Wednesday, June 12, 2024

Alexander: Supreme Court case asks ‘What Constitutes as Income?’

by BIZ Magazine

The U.S. Supreme Court heard oral arguments this past week in what observers have deemed the most important tax case in decades.  To answer the question at issue in the case—whether Congress can tax unrealized capital gains as if they were income—the Court will need to define what “income” actually is.

I find this case intriguing both because of my general disdain for over-taxation and over-regulation that Americans are burdened with every day but also because, in deciding this case, the Court will need to examine the U.S. Constitution. 

I begin by sharing that our Constitution did not originally allow for the taxation of income.  In fact, the Constitution originally permitted only two classes of taxation: 1. Direct taxes, which must be apportioned among the states in proportion to their populations; and 2. “indirect” taxes, specifically duties, imposts, and excises, which must be uniform throughout the country.  Only because of the later 16th Amendment is Congress able to impose income taxes on people (as opposed to businesses or other entities). (N. Siegel and Steven J. Willis, National Constitution Center).

These “direct” taxes are specifically laid out in Article 1, Section 9 which states that “no capitation, or other direct tax shall be laid, unless in proportion to the Census or Enumeration …”  The “indirect” taxes are specifically laid out in Article 1, Section 8 which states that the “Congress shall have power to lay and collect taxes, duties, imposts and excises to pay the debts and provide for the common defense and general welfare of the United States—but all duties, imposts and excises shall be uniform throughout the United States.”  

Well, before the 16th Amendment, Congress did not want to be limited in its ability to tax based upon a state’s population nor did it want to be required to see that its taxes were uniform throughout the country.  These constitutional requirements created obstacles.  So, those in Congress who wanted the federal government to be able to tax individual income circumvented those restrictions with the passing of the 16th Amendment to the U.S. Constitution which states: “The Congress shall have the power to lay and collect taxes on incomes, from whatever source derived, without apportionment among the several states, and without regard to any census or enumeration.”  The 16th Amendment was passed and successfully ratified on February 3, 1913, establishing Congress’s right to impose a federal income tax.

With this in mind, we will return to the Supreme Court case at issue.  The case is Moore v. U.S., and it involves a simple set of facts.

As recounted in the Wall Street Journal, “in 2006, Charles and Kathleen Moore invested $40,000 in an 11% equity interest in a foreign corporation.  Between 2006 and 2017, the company was profitable but reinvested all its earnings in the business.  The Moores thus didn’t receive dividends or any other income from the investment.”   Well, “under the 2017 Tax Cuts and Jobs Act, the Moores became subject to a new federal levy called the ‘mandatory repatriation tax’ applicable to investors in overseas corporations …. This new tax treated their allocable share of the corporation’s undistributed earnings as if they were actually received by the shareholders.” (Emphasis added) (H. Adler and L. Willis, WSJ, Dec. 5, 2023).

The obvious legal issue facing the Court is how these completely unrealized “gains” can be taxed as “income.”   Simply, how can so-called “income” be taxed if it is never received?
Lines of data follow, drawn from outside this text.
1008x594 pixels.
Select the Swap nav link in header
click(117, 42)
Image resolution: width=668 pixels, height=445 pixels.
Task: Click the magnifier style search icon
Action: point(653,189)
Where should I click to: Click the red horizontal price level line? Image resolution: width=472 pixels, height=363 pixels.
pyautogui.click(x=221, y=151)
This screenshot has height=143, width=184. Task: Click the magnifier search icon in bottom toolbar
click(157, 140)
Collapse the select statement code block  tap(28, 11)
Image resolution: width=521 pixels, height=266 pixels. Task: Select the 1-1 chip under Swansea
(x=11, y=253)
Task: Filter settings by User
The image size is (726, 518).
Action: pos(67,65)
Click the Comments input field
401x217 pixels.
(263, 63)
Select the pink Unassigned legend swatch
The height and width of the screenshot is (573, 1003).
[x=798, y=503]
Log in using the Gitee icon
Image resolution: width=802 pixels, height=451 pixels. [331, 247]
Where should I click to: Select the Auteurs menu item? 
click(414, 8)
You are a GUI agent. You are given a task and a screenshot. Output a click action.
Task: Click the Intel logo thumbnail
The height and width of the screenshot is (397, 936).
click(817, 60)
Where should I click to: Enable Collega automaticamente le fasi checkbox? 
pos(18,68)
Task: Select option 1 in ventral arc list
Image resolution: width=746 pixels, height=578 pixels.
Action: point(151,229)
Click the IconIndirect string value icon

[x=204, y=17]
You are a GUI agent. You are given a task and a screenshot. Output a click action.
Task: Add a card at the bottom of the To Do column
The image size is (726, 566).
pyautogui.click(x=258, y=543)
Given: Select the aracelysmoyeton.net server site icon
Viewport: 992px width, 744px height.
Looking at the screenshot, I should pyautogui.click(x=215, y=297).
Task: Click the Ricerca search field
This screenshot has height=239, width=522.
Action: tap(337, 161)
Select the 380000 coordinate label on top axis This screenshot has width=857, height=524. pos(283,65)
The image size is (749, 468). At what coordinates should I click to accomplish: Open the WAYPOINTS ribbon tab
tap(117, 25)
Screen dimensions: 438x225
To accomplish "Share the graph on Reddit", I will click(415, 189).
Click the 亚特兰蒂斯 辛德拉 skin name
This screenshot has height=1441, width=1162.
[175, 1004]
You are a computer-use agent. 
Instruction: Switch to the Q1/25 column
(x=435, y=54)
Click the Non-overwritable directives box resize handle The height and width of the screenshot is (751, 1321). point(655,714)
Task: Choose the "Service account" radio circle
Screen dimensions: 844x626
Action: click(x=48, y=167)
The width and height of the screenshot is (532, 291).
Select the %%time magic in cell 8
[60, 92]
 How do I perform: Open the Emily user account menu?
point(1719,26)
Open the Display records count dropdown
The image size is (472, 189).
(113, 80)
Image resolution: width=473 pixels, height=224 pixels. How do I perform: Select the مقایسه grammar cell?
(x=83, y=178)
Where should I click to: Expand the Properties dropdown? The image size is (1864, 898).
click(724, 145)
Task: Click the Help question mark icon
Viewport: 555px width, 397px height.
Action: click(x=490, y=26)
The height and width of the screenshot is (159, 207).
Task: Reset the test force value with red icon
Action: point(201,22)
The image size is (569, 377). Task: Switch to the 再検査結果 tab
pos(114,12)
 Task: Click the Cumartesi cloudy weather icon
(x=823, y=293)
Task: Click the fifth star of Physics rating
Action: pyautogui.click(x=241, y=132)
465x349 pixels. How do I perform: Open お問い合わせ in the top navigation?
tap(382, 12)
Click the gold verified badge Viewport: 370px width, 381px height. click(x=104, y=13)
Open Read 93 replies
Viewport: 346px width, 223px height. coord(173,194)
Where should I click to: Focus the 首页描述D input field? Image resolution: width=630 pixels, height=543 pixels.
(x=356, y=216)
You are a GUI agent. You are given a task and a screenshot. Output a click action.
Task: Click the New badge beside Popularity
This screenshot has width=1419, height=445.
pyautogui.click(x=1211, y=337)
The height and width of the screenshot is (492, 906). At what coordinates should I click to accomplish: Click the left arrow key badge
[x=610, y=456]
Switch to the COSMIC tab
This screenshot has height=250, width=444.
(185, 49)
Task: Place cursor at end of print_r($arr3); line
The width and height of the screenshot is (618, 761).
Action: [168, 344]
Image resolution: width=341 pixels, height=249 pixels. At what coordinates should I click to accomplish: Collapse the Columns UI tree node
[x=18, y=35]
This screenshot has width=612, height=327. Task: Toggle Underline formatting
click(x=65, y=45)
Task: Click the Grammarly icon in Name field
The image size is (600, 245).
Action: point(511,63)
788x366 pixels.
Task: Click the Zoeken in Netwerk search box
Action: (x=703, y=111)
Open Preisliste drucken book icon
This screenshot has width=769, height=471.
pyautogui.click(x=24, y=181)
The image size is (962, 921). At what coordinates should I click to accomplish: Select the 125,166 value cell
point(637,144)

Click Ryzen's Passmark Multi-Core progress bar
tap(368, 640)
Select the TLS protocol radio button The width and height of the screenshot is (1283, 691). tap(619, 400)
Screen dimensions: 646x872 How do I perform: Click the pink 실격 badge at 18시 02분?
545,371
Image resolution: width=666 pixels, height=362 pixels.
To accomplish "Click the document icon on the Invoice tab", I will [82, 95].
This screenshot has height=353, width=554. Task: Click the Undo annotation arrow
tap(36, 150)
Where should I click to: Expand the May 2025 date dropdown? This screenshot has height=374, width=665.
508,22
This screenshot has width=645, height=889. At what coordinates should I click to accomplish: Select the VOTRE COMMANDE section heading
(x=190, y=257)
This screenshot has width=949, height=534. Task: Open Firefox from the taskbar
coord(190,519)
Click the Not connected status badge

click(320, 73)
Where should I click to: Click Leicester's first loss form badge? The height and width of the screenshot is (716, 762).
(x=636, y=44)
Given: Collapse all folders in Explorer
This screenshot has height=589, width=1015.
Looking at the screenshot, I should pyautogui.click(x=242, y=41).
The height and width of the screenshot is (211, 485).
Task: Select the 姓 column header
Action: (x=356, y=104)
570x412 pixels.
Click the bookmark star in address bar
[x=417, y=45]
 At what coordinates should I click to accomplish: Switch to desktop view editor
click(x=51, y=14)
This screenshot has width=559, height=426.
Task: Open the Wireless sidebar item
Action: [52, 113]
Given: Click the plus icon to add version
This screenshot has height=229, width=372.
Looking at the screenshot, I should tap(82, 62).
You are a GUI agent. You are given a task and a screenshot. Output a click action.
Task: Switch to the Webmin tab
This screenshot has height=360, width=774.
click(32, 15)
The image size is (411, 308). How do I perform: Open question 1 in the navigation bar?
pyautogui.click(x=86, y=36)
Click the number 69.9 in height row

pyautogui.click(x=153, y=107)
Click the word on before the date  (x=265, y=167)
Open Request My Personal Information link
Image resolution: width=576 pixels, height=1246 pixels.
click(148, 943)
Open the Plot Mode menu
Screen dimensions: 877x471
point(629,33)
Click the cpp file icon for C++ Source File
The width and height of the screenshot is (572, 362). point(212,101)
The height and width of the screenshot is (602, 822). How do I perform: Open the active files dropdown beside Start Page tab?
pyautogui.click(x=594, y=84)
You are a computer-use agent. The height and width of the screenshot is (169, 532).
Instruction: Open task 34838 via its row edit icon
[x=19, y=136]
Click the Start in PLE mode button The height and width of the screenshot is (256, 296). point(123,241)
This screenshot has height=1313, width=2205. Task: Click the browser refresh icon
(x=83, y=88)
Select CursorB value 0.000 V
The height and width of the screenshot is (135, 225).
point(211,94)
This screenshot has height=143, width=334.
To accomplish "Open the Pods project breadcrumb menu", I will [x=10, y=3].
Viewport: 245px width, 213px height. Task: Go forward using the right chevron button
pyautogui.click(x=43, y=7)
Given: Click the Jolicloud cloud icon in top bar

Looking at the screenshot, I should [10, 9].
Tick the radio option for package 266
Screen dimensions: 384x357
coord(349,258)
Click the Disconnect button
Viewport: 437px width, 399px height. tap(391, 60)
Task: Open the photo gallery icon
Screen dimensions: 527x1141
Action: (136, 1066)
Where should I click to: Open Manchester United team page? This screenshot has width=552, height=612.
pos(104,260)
In fact, “if realization is no longer a requirement for taxable income, then ‘income tax’ has no boundaries in the Constitution, and Congress can directly tax wealth.” (Id. WSJ, 12-05-23).

I note that property taxes are comparable to taxes on unrealized capital gains since such taxes are imposed without a sale of the house. However, as a policy matter, such taxes are justified based upon the need for the taxing entity, generally the city or parish, to establish a source of funding to provide police, fire, public education, and other community and municipal services.

The Supreme Court has not taken on a tax case of this potential significance in many years.  The pro-tax naysayers claim the Court’s “meddling” in this issue could cause the Court to also examine other sections of the Internal Revenue Code.  Would that it were.  And soon. The Court would do a great service to the American taxpayer by simply (re) defining income in the historic fashion it’s been understood.